Let the ICE die already so it can get out of the way. Bugatti, show you’re not myopically wedded to the past and ready to change. Your customers might need some pushing too but luckily its getting harder and harder and ever more immoral and socially embarrassing to deny the overwhelming superiority of electric. ⚡️
guzmanchinky
But why?!? Just bolt 4 insanely powerful electric motors to the wheels and call it a day.
Ashley
BeeCurious - you've nailed it. Old technology needs to make way for the new! When great disruptions occur, there are always some who need to be dragged kicking and screaming to the new. Bugatti is one of them.
Dave222
@ guz agree. Christian could put a dark matter in each corner for 3.2 Mega watt total, plug in a fifty dollar Soundracer piped to interior and exterior speakers and not tell his customers the truth.
Rocky Stefano
@everyonebelow keep your electric. That's fine, I appreciate it but I will take the Bugatti please.
JS
@Dave222 - That would be INSANE! And awesome. @Rocky Stefano - I love both ICE and electric. As it stands right now, the US infrastructure (and prolly everywhere else too, but I can't say that as a fact as I haven't been EVERYWHERE else) simply is inadequate for having an electric only means of transpo. We're designed for gasoline at the moment ... which is why I too am like "I'll take the Bugatti!" Hehe.

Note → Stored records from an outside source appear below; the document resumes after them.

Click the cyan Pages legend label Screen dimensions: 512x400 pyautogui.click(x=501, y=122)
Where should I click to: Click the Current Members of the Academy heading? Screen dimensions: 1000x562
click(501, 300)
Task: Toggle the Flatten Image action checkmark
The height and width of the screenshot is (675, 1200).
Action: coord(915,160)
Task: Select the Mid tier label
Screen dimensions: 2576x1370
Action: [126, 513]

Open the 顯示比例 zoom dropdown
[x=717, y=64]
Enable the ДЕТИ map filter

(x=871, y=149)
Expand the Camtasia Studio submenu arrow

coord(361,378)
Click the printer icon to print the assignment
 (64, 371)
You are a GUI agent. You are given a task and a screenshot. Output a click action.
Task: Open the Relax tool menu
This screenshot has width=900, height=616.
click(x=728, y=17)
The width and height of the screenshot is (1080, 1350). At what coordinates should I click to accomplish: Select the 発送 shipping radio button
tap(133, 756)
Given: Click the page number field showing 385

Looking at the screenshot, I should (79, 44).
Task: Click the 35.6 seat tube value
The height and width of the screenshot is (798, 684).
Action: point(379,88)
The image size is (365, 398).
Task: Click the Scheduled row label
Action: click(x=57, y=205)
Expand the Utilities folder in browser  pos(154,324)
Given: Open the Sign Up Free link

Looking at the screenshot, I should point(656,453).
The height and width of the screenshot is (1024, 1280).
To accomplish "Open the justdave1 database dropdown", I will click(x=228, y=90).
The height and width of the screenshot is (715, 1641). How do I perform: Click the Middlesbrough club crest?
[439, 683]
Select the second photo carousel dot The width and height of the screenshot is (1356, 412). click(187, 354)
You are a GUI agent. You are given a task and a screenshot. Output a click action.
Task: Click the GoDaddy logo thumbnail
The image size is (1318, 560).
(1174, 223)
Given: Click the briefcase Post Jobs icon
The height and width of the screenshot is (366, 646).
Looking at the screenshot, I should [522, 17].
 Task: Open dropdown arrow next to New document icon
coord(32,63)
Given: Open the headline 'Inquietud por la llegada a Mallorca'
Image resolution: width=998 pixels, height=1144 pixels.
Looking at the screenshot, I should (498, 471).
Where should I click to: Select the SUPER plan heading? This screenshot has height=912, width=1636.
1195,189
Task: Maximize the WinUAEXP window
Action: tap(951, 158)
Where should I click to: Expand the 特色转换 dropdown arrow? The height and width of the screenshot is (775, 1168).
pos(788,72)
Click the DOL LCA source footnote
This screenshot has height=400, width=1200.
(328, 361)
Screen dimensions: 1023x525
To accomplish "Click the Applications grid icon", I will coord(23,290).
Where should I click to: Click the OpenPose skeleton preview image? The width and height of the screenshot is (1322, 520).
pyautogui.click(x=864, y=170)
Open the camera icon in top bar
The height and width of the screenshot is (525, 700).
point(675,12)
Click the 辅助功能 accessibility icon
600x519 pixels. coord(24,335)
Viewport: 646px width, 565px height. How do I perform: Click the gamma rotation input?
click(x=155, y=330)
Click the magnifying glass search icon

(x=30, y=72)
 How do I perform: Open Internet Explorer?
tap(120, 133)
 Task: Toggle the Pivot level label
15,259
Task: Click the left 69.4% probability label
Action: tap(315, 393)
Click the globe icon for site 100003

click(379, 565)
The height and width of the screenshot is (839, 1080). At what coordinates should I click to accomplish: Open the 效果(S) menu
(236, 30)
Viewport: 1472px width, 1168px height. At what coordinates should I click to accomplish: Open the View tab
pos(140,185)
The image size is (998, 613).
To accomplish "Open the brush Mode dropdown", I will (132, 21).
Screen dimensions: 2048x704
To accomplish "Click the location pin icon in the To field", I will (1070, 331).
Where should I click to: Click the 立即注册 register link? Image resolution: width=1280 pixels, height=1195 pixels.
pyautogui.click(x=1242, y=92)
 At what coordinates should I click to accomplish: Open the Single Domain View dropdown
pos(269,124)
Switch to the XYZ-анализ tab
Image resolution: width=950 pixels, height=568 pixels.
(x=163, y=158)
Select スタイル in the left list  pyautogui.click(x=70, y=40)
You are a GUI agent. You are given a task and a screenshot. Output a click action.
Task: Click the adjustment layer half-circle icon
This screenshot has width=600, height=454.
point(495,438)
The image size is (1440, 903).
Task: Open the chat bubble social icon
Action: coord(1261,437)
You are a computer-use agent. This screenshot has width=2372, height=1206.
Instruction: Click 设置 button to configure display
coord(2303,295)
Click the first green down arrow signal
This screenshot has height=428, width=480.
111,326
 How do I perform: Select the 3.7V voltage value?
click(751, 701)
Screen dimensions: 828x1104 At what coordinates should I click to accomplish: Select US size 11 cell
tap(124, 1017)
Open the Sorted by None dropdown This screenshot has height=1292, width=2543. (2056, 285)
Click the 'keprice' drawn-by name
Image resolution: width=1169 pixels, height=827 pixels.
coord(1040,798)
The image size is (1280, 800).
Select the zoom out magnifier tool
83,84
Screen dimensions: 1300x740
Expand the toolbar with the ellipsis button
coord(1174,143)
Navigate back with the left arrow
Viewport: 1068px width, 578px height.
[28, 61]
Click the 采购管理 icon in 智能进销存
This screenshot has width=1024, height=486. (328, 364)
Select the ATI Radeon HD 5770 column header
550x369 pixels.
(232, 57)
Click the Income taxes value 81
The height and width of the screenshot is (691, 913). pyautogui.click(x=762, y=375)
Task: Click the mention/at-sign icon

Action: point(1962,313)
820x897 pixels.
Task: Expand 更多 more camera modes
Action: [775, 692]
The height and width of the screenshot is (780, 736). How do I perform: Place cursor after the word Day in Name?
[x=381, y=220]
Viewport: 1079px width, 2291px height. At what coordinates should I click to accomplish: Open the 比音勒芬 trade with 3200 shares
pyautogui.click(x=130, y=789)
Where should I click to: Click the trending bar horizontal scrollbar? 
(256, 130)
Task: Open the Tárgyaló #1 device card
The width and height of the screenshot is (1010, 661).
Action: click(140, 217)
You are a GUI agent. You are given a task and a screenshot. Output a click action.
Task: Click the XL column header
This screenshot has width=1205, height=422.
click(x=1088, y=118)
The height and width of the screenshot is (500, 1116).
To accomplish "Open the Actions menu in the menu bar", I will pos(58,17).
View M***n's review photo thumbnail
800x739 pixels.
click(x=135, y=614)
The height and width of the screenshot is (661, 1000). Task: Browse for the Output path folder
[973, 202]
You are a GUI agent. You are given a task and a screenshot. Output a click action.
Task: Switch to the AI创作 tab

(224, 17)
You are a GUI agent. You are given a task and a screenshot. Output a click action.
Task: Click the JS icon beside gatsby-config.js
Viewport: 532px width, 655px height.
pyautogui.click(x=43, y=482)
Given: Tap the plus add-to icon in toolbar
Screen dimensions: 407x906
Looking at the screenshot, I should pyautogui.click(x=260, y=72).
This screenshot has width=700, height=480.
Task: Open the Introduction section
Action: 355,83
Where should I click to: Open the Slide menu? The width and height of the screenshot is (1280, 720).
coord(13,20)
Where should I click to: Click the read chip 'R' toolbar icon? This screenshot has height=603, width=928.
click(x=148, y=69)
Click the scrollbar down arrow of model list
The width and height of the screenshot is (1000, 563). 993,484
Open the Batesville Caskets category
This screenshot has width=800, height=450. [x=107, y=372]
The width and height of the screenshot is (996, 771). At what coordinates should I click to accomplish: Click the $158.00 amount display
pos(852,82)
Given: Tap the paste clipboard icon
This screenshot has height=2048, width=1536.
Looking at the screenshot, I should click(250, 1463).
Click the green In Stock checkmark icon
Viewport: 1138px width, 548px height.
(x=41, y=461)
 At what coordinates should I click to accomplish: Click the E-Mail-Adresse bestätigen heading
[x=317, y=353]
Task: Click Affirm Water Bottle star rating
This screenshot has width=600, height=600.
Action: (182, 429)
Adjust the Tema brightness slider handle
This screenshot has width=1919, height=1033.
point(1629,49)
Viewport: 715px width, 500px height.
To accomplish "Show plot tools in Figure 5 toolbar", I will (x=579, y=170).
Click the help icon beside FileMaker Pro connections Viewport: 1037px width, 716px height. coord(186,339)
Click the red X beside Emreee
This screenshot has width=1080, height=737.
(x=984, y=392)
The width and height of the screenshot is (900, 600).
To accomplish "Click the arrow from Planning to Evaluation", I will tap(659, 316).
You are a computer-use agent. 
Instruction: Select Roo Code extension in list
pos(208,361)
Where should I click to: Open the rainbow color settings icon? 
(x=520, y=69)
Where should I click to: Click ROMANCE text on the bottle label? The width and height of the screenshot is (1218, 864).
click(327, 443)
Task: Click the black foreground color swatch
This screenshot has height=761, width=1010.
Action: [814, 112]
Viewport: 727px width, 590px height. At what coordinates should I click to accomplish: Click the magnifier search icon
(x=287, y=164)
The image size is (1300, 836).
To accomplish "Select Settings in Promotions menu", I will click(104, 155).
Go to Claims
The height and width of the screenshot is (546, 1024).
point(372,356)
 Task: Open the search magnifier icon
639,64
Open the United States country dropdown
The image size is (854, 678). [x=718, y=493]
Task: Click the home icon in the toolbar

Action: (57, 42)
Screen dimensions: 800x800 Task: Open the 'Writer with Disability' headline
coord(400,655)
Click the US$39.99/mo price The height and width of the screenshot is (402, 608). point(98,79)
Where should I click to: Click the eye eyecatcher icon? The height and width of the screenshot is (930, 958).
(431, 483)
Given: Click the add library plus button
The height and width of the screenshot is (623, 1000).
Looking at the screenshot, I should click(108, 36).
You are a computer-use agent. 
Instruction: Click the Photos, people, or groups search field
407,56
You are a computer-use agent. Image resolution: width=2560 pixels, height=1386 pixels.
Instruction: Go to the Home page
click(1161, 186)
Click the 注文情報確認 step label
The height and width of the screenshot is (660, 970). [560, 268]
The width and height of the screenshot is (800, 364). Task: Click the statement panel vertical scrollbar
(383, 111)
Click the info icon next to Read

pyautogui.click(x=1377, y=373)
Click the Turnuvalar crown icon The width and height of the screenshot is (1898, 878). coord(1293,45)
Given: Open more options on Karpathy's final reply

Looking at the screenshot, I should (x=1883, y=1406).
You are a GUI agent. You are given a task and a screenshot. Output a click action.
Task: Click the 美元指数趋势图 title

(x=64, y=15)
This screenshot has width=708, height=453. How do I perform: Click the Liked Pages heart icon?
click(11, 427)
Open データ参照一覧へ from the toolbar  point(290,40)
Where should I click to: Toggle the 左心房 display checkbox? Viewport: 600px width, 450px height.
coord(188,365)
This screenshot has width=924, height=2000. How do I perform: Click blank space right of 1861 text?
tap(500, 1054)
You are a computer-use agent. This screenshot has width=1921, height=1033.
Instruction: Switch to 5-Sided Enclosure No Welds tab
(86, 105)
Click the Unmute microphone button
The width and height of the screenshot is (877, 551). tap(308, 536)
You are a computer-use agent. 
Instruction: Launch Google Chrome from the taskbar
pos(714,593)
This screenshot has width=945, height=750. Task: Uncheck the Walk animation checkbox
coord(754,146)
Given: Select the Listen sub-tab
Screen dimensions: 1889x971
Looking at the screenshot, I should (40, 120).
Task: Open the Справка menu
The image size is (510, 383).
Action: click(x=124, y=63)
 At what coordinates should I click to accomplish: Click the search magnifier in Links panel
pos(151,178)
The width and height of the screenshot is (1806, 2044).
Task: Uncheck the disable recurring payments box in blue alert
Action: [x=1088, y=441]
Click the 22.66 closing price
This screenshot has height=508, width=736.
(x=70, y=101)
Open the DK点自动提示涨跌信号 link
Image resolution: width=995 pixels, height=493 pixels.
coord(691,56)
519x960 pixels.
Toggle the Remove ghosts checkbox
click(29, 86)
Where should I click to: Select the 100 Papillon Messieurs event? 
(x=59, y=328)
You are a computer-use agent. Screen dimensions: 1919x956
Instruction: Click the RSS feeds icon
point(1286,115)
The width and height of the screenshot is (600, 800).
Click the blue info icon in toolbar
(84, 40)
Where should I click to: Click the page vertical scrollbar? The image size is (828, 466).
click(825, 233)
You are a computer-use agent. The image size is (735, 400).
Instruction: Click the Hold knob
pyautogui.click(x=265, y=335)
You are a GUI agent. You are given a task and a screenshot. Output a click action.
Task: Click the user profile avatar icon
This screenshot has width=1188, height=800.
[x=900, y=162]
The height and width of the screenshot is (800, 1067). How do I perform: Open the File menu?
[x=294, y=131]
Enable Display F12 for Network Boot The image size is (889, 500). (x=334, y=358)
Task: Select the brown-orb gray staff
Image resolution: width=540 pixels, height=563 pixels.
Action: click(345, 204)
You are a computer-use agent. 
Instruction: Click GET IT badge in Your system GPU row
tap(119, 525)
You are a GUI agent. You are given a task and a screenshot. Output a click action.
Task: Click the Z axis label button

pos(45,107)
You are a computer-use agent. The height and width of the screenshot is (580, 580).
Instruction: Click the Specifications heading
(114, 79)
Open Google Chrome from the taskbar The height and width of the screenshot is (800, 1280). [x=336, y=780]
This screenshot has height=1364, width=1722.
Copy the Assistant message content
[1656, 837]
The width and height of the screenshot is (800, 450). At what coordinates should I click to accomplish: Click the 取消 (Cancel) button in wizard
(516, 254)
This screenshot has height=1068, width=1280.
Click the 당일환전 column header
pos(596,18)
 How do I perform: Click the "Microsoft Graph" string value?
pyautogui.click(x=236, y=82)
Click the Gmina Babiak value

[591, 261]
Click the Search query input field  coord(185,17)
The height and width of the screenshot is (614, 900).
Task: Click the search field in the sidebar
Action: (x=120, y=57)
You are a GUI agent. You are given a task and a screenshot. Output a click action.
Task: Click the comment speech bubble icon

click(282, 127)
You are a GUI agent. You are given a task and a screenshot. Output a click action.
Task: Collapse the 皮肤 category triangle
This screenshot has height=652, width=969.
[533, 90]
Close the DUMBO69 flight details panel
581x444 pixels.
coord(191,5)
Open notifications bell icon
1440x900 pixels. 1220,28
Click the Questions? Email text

@anyone who's reading this - Once infrastructure makes it so that an EV can go anywhere and do anything an ICE can do (be it having the necessary range or simply more charge points to compensate for lack of range), then I'll start to think of ICE as antiquated or unnecessary. But until then, ICE is still a necessary evil. I imagine most city-folk simply cannot understand that there's those of us who don't have the conveniences of charge points and the likes... those of us who live deep in the mountains or deserts, etc. You know, the kinda people who've never drank from a well or a stream as their main source of water. Or those that butcher their own animals for food... it's a very different lifestyle. Some of us even have 55 gallon drums of diesel at home to power our equipment and the likes... not 240v level 2 chargers. :)
McDesign
@BeeCurious - I'll bet you look at an intricately-cut diamond ring, and say, "Look how ridiculous - it won't even keep that single finger warm in the winter - far better this inexpensive pair of cotton gloves".
ReservoirPup
The article is written great but I'm afraid I've got a much higher esteem of Mr/Ms BeeCurious and their values than this fossil of luxurious hubris. Thanks to Mr/Ms BeeCurious for a well articulated post!